- **Excerpted passage**:
──────
菩提禅修-学员故事-怀姿
Huai Zi   |   Vancouver

Through more than two cathartic years of meditation, I became healthy and mended my relationship with my son.

Knee Pain

In 1986, I went abroad to pursue my dreams. After years of hard work, I finally had a stable life. In 2015, when I thought it was time to take life at a more leisurely pace, my knee suddenly started to hurt. My legs felt heavy when I walked. When I climbed the stairs, I had to hold on to the railings or someone’s hand for support. Often, I had to call a cab to get around.

Mother-Son Estrangement

However, nothing compares to the pain of the separation of mother and child. To realize my dream of going abroad, I put my son, who was less than a year old at the time, in the care of a friend until he was 17. Then I brought him to live with me in Canada. Due to our long periods of separation, we were not close. There seemed a thick barrier between us. I bought him expensive gifts in attempts to improve our relationship, but he coldly rejected all my expressions of affection.
──────
- **Dataset content**:

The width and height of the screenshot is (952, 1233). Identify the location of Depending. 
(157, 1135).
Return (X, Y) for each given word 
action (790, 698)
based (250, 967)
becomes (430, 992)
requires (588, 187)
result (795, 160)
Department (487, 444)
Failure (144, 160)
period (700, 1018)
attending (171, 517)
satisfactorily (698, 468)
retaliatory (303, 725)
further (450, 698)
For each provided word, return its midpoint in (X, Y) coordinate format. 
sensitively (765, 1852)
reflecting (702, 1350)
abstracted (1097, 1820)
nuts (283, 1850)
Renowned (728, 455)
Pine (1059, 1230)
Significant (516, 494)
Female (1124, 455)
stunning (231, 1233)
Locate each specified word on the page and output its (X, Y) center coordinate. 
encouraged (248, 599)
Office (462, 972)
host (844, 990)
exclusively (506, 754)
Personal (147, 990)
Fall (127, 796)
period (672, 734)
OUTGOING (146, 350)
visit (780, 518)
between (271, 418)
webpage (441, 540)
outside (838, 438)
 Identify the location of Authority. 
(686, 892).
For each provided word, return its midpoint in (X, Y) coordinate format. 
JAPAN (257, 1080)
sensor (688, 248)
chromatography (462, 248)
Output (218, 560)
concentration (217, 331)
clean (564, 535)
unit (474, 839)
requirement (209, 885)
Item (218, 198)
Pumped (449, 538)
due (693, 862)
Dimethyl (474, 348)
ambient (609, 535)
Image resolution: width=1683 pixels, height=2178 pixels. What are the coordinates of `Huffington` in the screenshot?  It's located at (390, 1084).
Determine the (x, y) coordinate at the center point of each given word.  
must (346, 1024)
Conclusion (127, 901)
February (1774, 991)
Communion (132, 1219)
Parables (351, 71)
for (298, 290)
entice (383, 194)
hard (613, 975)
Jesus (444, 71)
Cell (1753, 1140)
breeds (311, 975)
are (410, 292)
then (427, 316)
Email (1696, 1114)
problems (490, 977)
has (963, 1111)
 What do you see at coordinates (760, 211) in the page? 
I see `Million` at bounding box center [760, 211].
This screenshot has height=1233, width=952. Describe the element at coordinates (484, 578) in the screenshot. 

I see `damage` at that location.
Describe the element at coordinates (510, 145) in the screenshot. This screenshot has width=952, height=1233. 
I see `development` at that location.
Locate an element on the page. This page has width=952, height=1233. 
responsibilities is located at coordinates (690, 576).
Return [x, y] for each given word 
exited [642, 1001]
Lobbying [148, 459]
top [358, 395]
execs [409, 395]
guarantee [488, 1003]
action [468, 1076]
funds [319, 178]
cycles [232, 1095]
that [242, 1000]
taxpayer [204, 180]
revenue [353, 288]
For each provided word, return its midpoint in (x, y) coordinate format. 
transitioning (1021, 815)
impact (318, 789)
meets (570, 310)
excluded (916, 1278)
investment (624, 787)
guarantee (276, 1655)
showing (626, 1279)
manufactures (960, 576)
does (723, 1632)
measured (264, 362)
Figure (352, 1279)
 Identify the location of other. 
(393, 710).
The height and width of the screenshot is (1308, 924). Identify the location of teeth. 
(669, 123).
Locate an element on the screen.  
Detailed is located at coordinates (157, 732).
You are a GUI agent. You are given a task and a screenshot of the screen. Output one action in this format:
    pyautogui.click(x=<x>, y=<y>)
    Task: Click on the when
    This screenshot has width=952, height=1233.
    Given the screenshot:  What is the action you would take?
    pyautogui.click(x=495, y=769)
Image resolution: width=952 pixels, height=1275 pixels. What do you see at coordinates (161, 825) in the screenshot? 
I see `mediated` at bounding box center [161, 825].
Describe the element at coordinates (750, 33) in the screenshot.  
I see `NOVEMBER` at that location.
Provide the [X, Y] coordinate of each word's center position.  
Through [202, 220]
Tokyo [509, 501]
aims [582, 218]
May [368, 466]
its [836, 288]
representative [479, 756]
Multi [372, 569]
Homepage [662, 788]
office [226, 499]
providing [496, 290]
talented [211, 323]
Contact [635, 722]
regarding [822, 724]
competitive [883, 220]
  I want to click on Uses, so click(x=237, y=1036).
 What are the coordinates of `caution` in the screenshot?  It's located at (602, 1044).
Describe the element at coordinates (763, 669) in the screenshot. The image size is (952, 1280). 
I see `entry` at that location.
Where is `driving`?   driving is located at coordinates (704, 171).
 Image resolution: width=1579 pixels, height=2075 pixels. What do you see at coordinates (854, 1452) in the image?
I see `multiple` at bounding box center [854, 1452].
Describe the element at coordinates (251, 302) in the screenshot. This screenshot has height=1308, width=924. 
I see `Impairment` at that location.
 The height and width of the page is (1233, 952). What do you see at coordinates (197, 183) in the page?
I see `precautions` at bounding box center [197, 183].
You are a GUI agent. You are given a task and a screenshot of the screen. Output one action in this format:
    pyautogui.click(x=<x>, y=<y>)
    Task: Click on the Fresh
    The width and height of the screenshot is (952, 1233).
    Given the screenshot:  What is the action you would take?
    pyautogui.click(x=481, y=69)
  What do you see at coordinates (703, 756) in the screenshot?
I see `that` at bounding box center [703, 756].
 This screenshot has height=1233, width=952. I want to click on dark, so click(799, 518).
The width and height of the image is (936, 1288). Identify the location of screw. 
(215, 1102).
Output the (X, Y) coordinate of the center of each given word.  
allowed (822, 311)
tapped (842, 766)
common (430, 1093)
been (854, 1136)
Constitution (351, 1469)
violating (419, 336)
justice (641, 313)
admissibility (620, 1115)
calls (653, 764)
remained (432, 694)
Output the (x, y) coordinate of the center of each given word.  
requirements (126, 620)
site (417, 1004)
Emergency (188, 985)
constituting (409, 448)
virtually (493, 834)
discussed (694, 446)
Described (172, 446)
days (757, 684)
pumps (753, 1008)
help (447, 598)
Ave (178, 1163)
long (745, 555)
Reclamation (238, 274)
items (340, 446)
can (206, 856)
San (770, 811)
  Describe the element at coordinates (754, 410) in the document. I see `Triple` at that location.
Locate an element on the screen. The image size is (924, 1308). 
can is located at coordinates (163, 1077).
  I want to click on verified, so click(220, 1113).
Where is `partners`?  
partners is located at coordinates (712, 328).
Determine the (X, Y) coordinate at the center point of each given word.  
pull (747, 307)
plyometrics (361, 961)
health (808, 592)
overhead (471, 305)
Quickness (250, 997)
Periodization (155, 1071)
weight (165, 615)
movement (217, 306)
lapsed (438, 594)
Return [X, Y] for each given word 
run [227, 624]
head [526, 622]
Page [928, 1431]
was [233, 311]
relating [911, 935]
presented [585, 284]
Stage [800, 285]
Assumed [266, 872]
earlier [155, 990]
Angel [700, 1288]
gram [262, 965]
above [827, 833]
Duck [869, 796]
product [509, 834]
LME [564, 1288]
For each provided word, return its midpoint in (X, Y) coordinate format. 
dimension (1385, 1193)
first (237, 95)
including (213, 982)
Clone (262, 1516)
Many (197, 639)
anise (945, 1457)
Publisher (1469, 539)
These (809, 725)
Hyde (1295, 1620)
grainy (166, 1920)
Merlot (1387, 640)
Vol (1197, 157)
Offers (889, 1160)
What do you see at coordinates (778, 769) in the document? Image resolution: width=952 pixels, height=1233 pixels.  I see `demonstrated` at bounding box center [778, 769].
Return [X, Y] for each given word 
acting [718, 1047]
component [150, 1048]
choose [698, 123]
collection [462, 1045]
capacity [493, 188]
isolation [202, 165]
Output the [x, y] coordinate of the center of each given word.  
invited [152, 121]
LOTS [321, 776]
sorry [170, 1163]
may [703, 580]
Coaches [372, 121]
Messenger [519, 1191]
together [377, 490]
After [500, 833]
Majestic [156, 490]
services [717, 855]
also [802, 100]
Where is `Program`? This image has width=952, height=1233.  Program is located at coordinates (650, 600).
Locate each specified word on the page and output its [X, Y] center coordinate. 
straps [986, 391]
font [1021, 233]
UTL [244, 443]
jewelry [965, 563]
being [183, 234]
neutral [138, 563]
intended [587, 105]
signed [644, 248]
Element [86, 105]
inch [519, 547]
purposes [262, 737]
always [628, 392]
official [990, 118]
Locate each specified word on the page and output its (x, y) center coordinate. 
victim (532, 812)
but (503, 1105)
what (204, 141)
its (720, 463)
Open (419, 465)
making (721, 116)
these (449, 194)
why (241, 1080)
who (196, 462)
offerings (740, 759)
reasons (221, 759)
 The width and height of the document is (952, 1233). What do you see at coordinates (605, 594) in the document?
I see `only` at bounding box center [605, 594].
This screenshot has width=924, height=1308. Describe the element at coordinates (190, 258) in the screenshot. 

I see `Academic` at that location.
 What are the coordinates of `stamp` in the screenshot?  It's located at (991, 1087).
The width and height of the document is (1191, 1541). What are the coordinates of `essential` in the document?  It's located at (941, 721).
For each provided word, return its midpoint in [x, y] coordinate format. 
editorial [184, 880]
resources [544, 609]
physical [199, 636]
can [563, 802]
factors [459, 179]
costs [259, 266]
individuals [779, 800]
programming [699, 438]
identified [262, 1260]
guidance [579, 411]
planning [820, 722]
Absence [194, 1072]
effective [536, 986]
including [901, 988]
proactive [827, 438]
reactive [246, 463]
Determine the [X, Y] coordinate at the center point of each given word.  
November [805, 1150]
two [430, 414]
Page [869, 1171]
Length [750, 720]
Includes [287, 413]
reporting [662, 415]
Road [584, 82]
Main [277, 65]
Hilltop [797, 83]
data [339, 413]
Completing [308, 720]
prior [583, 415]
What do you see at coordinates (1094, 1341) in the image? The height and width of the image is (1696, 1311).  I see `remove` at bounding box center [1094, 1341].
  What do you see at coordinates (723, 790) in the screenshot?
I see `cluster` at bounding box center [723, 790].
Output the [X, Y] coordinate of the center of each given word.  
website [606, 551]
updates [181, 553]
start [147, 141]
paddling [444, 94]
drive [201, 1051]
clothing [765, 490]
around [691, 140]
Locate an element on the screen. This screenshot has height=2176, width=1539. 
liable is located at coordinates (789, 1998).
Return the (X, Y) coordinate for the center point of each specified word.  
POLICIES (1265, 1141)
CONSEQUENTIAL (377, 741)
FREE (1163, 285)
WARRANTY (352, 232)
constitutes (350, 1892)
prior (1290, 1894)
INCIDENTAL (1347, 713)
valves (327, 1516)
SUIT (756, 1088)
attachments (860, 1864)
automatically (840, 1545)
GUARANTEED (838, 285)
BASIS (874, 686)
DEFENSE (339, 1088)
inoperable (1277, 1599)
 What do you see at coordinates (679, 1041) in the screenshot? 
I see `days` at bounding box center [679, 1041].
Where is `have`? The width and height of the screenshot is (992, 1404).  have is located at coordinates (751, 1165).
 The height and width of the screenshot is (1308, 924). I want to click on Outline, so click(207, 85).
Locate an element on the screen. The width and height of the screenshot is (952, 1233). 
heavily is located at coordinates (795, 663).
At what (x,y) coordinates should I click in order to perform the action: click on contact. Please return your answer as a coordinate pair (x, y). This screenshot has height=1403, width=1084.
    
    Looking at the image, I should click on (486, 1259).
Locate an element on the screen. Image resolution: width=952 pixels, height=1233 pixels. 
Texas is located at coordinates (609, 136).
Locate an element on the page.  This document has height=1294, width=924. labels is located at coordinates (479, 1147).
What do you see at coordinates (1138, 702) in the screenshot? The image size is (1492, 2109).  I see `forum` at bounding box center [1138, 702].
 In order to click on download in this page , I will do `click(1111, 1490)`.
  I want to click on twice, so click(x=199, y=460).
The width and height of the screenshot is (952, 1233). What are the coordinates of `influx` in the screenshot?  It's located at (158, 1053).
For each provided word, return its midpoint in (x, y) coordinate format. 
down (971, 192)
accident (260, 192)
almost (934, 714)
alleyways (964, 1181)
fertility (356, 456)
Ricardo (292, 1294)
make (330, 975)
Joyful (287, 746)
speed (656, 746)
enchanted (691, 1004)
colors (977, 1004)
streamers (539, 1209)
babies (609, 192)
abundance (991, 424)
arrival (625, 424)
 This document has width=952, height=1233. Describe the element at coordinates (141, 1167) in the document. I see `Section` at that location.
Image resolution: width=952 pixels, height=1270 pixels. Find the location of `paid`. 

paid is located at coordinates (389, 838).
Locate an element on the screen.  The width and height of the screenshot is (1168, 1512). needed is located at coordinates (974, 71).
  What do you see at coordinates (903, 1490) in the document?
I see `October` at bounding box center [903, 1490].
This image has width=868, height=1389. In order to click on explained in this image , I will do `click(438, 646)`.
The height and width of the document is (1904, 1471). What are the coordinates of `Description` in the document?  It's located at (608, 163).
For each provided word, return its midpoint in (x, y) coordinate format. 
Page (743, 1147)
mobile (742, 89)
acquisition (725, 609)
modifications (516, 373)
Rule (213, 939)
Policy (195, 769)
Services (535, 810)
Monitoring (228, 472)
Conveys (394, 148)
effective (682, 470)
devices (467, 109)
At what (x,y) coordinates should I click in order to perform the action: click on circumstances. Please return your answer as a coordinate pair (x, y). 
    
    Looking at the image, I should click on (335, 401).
──────
- **Activity 1**:
Summarize the meditation story in three sentences.
- **Activity 2**:
Return the part of the meditation story between "菩提禅修-学员故事-怀姿" and "to get around.", inclusive.
- **Activity 3**:
In the meditation story, in what year did the writer's knee suddenly start to hurt?

- **Exercise answer 1**:
The writer credits more than two years of meditation with restoring health and mending a relationship with a son. After going abroad in 1986 and building a stable life, the writer developed knee pain in 2015 that made walking and climbing stairs hard. The son had been left in a friend's care from infancy until age 17, and after he came to Canada he coldly rejected the writer's gifts and expressions of affection.

- **Exercise answer 2**:
菩提禅修-学员故事-怀姿
Huai Zi   |   Vancouver

Through more than two cathartic years of meditation, I became healthy and mended my relationship with my son.

Knee Pain

In 1986, I went abroad to pursue my dreams. After years of hard work, I finally had a stable life. In 2015, when I thought it was time to take life at a more leisurely pace, my knee suddenly started to hurt. My legs felt heavy when I walked. When I climbed the stairs, I had to hold on to the railings or someone’s hand for support. Often, I had to call a cab to get around.

- **Exercise answer 3**:
2015